You also need to allow Frama-C/Eva some margin for keeping the states separated (by default, Eva will optimize for efficiency, merging states somewhat aggressively); this is done by adding -eva-precision 1 (higher values may be required for your original scenario).

Related options: -eva-domains sign (previously -eva-sign-domain) and -eva-partition-history N

Frama-C/Eva also has other options which are related to splitting states; one of them is the signs domain, which computes information about sign of variables, and is useful to distinguish between 0 and non-zero values. In some cases (such as a slightly simplified version of your code, where status |= compute(&p); is replaced with status = compute(&p);), the sign domain may help splitting without the need for annotations. Enable it using -eva-domains sign (-eva-sign-domain for Frama-C <= 20).

Another related option is -eva-partition history N, which tells Frama-C to keep the states partitioned for longer.

Note that keeping states separated is a bit costly in terms of analysis, so it may not scale when applied to the "real" code, if it contains several more branches. Increasing the values given to -eva-precision and -eva-partition-history may help, as well as adding @ split annotations.

I'd like to add some remarks which will hopefully be useful in the future:

Using Frama-C/Eva effectively

Frama-C contains several plug-ins and analyses. Here in particular, you are using the Eva plug-in. It performs an analysis based on abstract interpretation that reports all possible runtime errors (undefined behaviors, as the C standard puts it) in a program. Using -rte is thus unnecessary, and adds noise to the result. If Eva cannot be certain about the absence of some alarm, it will report it.

Replace the -val option with -eva. It's the same thing, but the former is deprecated.

If you want to improve precision (to remove false alarms), add -eva-precision N, where 0 <= N <= 11. In your example program, it doesn't change much, but in complex programs with multiple callstacks, extra precision will take longer but minimize the number of false alarms.
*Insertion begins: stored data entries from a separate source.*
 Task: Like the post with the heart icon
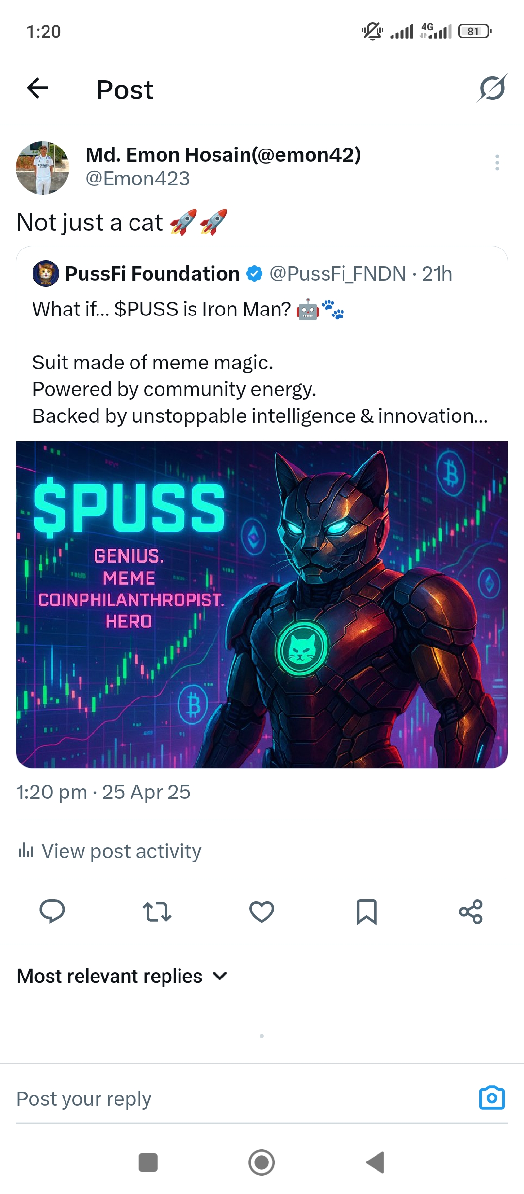click(262, 912)
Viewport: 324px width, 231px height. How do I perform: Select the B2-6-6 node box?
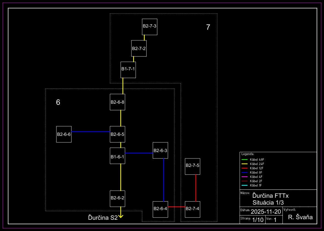pyautogui.click(x=64, y=134)
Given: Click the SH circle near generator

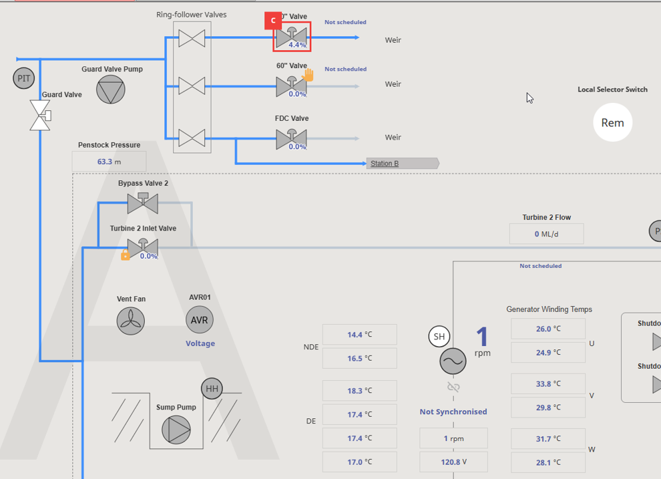Looking at the screenshot, I should coord(439,337).
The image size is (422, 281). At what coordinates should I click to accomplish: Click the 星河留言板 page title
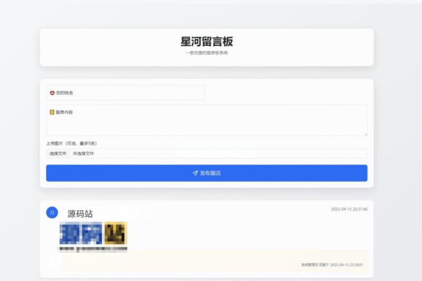tap(207, 42)
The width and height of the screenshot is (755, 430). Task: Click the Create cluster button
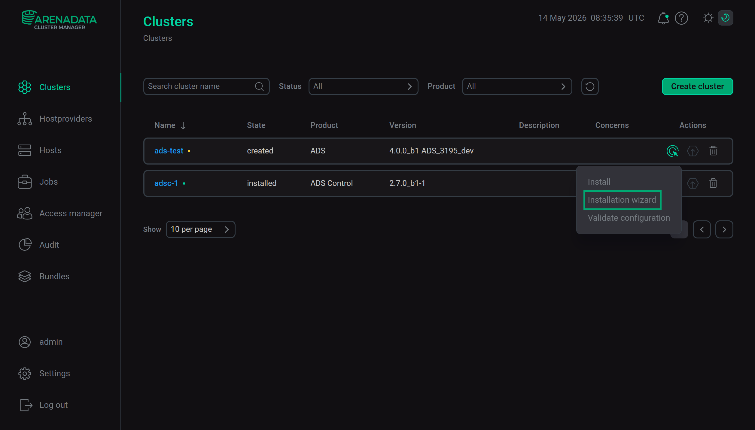(697, 86)
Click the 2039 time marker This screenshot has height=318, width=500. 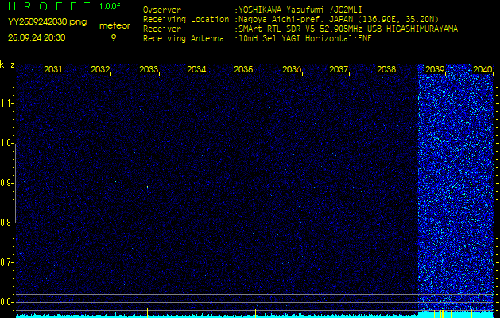pyautogui.click(x=435, y=70)
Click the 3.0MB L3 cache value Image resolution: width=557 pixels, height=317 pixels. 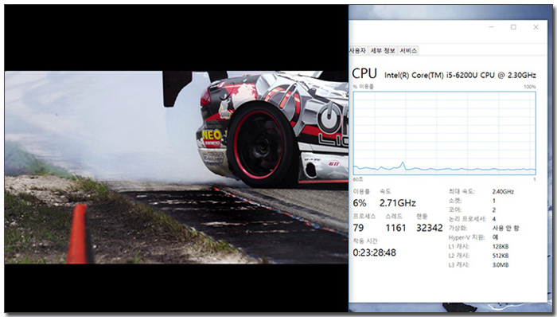[x=501, y=264]
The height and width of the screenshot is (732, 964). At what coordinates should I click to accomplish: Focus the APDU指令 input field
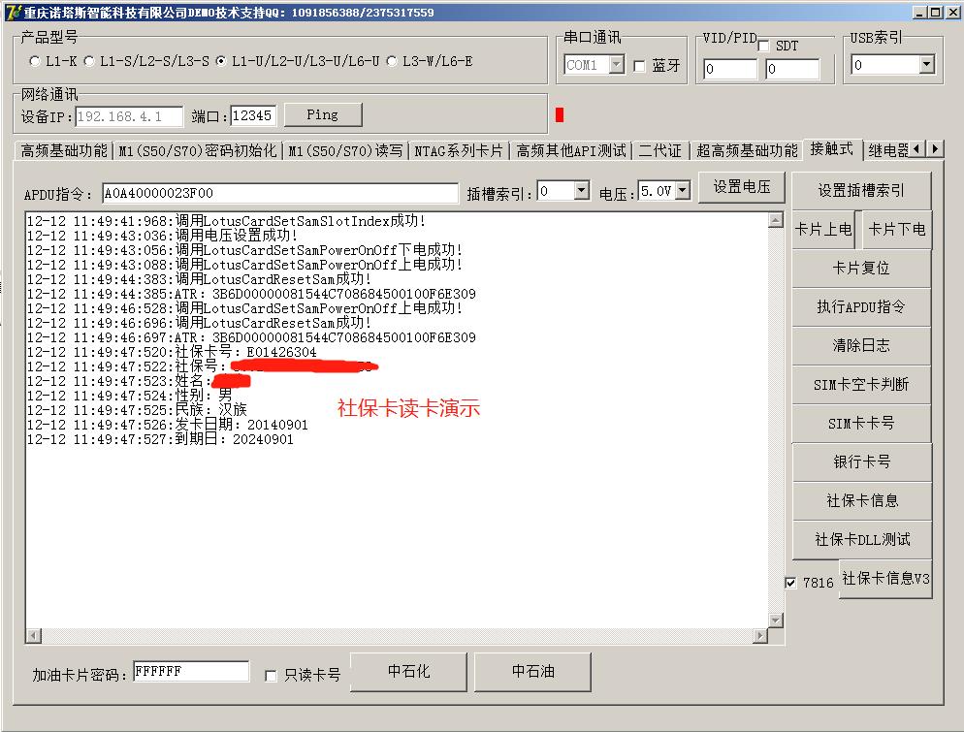[279, 193]
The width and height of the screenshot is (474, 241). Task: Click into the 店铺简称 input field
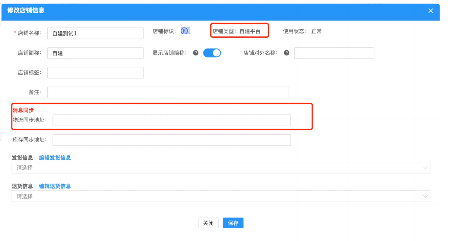coord(95,53)
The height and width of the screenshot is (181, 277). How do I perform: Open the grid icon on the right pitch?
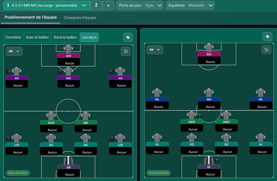coord(266,50)
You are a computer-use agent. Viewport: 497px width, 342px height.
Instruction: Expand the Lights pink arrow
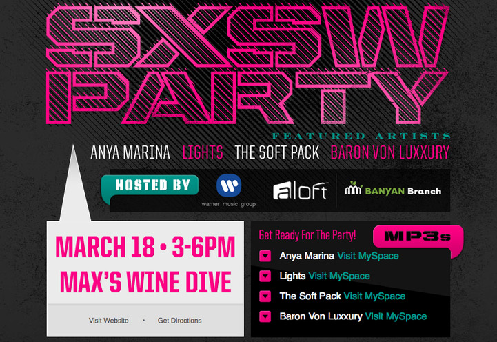point(265,276)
Also, consider providing a minimal specification for the external functions, to avoid warnings; here they contain no pointers, but if they did, you'd need to provide an assigns clause to explicitly tell Frama-C whether the functions modify such pointers (or any global variables, for instance).

Using the GUI and Studia

With the Frama-C graphical interface and the Studia plug-in (accessible by right-clicking an expression of interest and choosing the popup menu Studia -> Writes), and using the Values panel in the GUI, you can easily track what the analysis inferred, and better understand where the alarms and values come from. The only downside is that, it does not report exactly where merges happen. For the most precise results possible, you may need to add calls to an Eva built-in, Frama_C_show_each(exp), and put it inside a loop to get Eva to display, at each iteration of its analysis, the values contained in exp.
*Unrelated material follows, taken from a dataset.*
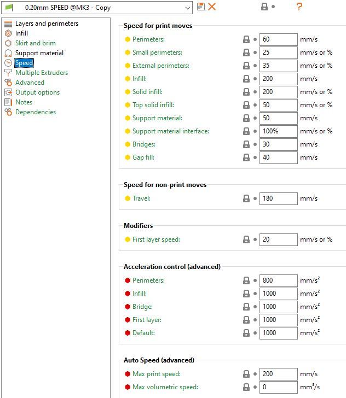Click the External perimeters speed field
346x398 pixels.
[x=278, y=66]
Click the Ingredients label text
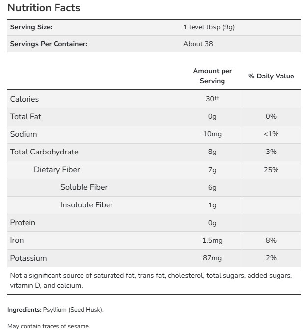306x332 pixels. [25, 310]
See section 9.3 (Displaying intermediate results) of the Eva user manual for more details, including similar built-ins (such as Frama_C_domain_show_each and Frama_C_dump_each, which show information about abstract domains). You may need to #include "__fc_builtin.h" in your program. You can use #ifdef __FRAMAC__ to allow the original code to compile when including this Frama-C-specific file.
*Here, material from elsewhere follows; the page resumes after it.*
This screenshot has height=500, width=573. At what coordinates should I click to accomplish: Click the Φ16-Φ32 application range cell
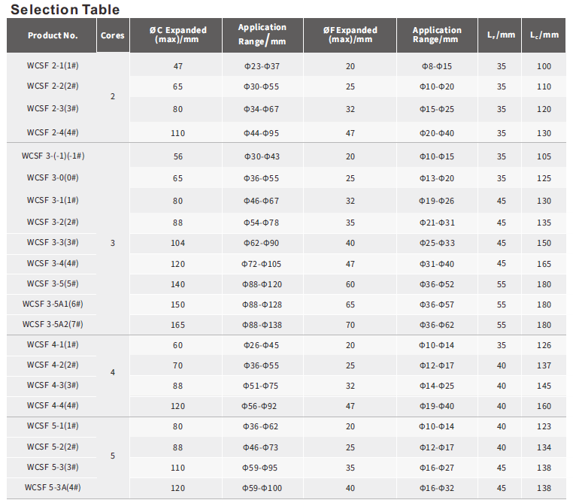tap(436, 488)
Being nitpicky about the term erroneous reports

Frama-C is a semantic-based tool whose main analyses are exhaustive, but may contain false positives: Frama-C may report alarms when they do not happen, but it should never forget any possible alarm. It's a trade-off, you can't have an exact tool in all cases (though, in this example, with sufficient -eva-precision, Frama-C is exact, as in reporting only issues which may actually happen).

In this sense, erroneous would mean that Frama-C "forgot" to indicate some issue, and we'd be really concerned about it. Indicating an alarm where it may not happen is still problematic for the user (and we work to improve it, so such situations should happen less often), but not a bug in Frama-C, and so we prefer using the term imprecisely, e.g. "Frama-C/Eva imprecisely reports an out of bounds access".